She was there, then, close to him, only a thin board between. In another moment she would step forth into the night, and his eyes, accustomed to the obscurity, would discern her as clearly as though she stood in daylight. A wave of shyness pulled him back into the dark angle of the wall, and he stood there in silence instead of making his presence known to her. It had been one of the wonders of their intercourse that from the first, she, the quicker, finer, more expressive, instead of crushing him by the contrast, had given him something of her own ease and freedom; but now he felt as heavy and loutish as in his student days, when he had tried to "jolly" the Worcester girls at a picnic.

He hung back, and she came out alone and paused within a few yards of him. She was almost the last to leave the hall, and she stood looking uncertainly about her as if wondering why he did not show himself. Then a man's figure approached, coming so close to her that under their formless wrappings they seemed merged in one dim outline.

"Gentleman friend gone back on you? Say, Matt, that's tough! No, I wouldn't be mean enough to tell the other girls. I ain't as low-down as that." (How Frome hated his cheap banter!) "But look a here, ain't it lucky I got the old man's cutter down there waiting for us?

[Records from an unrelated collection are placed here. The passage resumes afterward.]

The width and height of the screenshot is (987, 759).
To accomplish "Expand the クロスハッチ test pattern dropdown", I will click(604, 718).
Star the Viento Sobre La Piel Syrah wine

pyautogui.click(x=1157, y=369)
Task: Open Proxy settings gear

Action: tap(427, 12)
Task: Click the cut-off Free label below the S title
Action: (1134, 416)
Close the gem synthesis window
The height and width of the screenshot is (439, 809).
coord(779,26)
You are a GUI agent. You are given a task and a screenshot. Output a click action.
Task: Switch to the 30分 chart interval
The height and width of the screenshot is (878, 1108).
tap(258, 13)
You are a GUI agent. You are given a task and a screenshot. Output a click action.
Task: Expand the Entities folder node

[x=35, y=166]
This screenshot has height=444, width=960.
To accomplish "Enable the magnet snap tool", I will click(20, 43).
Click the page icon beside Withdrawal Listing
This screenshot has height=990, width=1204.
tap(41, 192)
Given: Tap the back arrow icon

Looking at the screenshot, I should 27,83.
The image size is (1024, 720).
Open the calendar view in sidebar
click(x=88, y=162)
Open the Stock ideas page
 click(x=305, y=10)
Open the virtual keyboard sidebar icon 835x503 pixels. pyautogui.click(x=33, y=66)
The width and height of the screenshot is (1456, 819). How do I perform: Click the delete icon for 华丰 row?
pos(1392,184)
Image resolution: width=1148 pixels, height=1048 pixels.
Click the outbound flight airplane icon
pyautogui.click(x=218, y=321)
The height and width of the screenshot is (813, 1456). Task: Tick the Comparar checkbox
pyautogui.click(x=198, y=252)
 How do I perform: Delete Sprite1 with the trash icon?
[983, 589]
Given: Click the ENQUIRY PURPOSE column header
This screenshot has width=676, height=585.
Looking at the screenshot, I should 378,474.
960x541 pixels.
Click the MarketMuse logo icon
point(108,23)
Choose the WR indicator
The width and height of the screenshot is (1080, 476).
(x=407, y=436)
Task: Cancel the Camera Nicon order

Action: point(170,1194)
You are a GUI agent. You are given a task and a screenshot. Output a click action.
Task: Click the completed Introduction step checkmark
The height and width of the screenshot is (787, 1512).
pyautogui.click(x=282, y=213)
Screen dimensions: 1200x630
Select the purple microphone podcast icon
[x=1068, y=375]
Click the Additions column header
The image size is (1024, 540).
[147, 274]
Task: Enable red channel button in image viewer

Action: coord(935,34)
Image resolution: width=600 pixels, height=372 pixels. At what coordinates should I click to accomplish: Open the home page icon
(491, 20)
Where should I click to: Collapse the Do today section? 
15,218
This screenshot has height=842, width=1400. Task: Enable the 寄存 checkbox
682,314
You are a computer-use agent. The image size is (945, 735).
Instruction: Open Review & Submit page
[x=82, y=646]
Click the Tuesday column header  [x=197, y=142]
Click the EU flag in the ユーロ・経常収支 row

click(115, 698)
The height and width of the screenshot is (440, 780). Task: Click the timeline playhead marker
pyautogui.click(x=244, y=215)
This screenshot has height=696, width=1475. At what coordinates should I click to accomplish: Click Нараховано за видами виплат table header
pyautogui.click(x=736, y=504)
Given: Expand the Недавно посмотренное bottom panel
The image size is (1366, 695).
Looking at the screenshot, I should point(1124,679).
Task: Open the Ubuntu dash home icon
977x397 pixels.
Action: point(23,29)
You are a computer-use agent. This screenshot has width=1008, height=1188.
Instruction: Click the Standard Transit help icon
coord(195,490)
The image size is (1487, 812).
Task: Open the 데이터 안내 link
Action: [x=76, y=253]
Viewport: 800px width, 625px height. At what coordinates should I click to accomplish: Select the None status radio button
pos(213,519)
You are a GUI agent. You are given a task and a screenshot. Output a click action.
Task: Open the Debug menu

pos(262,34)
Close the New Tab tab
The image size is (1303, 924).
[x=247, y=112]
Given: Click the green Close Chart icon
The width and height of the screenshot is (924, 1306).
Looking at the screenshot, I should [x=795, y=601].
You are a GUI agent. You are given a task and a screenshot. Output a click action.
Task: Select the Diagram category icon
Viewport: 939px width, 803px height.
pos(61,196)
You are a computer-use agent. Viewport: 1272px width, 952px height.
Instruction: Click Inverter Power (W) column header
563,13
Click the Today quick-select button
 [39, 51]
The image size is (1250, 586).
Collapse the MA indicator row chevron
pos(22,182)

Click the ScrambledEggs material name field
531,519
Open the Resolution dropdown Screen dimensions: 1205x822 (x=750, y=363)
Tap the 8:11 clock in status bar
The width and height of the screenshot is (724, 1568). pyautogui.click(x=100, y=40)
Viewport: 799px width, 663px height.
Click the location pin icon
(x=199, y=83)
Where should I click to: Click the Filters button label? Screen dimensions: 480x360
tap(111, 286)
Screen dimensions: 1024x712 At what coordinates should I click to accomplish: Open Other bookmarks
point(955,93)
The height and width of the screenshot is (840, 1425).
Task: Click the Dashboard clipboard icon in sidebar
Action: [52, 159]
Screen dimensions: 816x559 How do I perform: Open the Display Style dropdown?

" Frome heard the girl's voice, gaily incredulous: "What on earth's your father's cutter doin' down there?"

"Why, waiting for me to take a ride. I got the roan colt too. I kinder knew I'd want to take a ride to-night," Eady, in his triumph, tried to put a sentimental note into his bragging voice.

The girl seemed to waver, and Frome saw her twirl the end of her scarf irresolutely about her fingers. Not for the world would he have made a sign to her, though it seemed to him that his life hung on her next gesture.

"Hold on a minute while I unhitch the colt," Denis called to her, springing toward the shed.

She stood perfectly still, looking after him, in an attitude of tranquil expectancy torturing to the hidden watcher. Frome noticed that she no longer turned her head from side to side, as though peering through the night for another figure. She let Denis Eady lead out the horse, climb into the cutter and fling back the bearskin to make room for her at his side; then, with a swift motion of flight, she turned about and darted up the slope toward the front of the church.

"Good-bye! Hope you'll have a lovely ride!" she called back to him over her shoulder.

Denis laughed, and gave the horse a cut that brought him quickly abreast of her retreating figure.

"Come along! Get in quick! It's as slippery as thunder on this turn," he cried, leaning over to reach out a hand to her.

She laughed back at him: "Good-night! I'm not getting in."

By this time they had passed beyond Frome's earshot and he could only follow the shadowy pantomime of their silhouettes as they continued to move along the crest of the slope above him. He saw Eady, after a moment, jump from the cutter and go toward the girl with the reins over one arm. The other he tried to slip through hers; but she eluded him nimbly, and Frome's heart, which had swung out over a black void, trembled back to safety. A moment later he heard the jingle of departing sleigh bells and discerned a figure advancing alone toward the empty expanse of snow before the church.

In the black shade of the Varnum spruces he caught up with her and she turned with a quick "Oh!"

"Think I'd forgotten you, Matt?" he asked with sheepish glee.

She answered seriously: "I thought maybe you couldn't come back for me."

"Couldn't? What on earth could stop me?"

"I knew Zeena wasn't feeling any too good to-day."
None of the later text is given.